Document segment:
• • •

The majority of prices for goods and services and the trade and foreign exchange regimes have been liberalised in the first half of the 1990s. The deregulation of energy prices and rents is progressing well. Alignment of electricity prices for private households with cost recovery levels has been achieved. As regards the gas market, the process is near completion. .. The rent deregulation scheme provides for regular annual adjustments. The size of the adjustment depends on the evolution of the construction price index, and thus does not primarily take into account market rents. The persistence of a rent regime which does not sufficiently allow for direct market-based alignments continues to hamper labour market flexibility and acts as a strong disincentive for potential investors in housing.

The private sector is firmly established and accounts for the overwhelming part of the Czech economy. Private ownership has become the dominant form of ownership. In 2001, 79.8% of GDP was produced in private companies, in contrast to 74.7% of GDP in 1997. The land market has been liberalised and land registers, broadly speaking, work properly. The supply of industrial and commercial land has continued to exceed demand, although the market in economically booming regions like Prague is tighter. Overall, the state still owns a significant share of land.

• • •

Exercise data:
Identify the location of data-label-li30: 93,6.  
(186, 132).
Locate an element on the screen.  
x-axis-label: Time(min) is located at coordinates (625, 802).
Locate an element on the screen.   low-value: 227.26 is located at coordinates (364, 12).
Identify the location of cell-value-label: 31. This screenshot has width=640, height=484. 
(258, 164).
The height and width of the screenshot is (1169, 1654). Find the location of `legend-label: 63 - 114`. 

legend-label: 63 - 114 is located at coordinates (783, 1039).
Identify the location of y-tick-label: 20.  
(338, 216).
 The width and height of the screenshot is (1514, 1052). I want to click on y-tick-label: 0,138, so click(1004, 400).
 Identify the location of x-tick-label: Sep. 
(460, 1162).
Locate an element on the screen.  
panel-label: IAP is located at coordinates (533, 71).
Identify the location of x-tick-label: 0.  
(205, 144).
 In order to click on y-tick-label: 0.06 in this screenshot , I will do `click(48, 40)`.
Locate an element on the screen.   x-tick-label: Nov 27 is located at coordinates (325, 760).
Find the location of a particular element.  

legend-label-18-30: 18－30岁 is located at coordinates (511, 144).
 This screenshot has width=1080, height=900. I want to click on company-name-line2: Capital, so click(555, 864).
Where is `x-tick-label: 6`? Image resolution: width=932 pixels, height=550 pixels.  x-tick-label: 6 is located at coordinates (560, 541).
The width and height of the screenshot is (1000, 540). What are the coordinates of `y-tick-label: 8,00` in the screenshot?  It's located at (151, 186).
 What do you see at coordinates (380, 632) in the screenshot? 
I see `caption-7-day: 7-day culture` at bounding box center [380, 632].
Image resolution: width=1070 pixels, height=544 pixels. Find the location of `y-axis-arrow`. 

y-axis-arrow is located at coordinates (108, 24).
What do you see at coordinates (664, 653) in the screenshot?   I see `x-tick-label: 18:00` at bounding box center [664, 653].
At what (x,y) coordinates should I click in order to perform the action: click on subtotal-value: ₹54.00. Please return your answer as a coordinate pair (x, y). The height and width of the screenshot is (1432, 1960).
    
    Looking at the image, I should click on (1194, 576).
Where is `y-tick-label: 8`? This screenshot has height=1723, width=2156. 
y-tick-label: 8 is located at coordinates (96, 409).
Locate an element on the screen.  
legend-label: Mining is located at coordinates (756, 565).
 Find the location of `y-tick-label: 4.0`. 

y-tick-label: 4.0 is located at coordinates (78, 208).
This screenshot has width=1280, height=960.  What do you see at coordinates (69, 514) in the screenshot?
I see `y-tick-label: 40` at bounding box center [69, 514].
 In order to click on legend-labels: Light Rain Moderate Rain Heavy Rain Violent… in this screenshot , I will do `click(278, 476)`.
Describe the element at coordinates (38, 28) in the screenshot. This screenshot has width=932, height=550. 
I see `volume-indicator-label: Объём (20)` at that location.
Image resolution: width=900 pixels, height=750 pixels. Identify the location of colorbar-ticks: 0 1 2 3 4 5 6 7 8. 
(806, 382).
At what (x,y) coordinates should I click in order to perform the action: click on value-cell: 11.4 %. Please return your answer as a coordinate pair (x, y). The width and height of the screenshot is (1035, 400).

• • •

Action item A:
Copy the entries word for word, beginning at the very first entry and stopping after the line that contains "coordinates (364, 12).".
Action item B:
Pick up the passage on the Czech economy after its final sentence and carry it forward.

Written reply A:
Identify the location of data-label-li30: 93,6.  
(186, 132).
Locate an element on the screen.  
x-axis-label: Time(min) is located at coordinates (625, 802).
Locate an element on the screen.   low-value: 227.26 is located at coordinates (364, 12).

Written reply B:
The privatisation process is close to completion but some strategic enterprises in the corporate sector still await a change of ownership. The state, through the National Property Fund (NPF), has completed roughly 97% of the privatisation projects which were envisaged in 1991. Privatisations since the last regular report include the chemical holding Unipetrol which was sold to a domestic investor, the monopoly gas importer Transgas including the stakes in gas distribution companies, the steel producer Nova Hut and the telecoms operator Cesky Telecom. While some 230 companies remain to be privatised only a few of these can be considered financially and economically significant.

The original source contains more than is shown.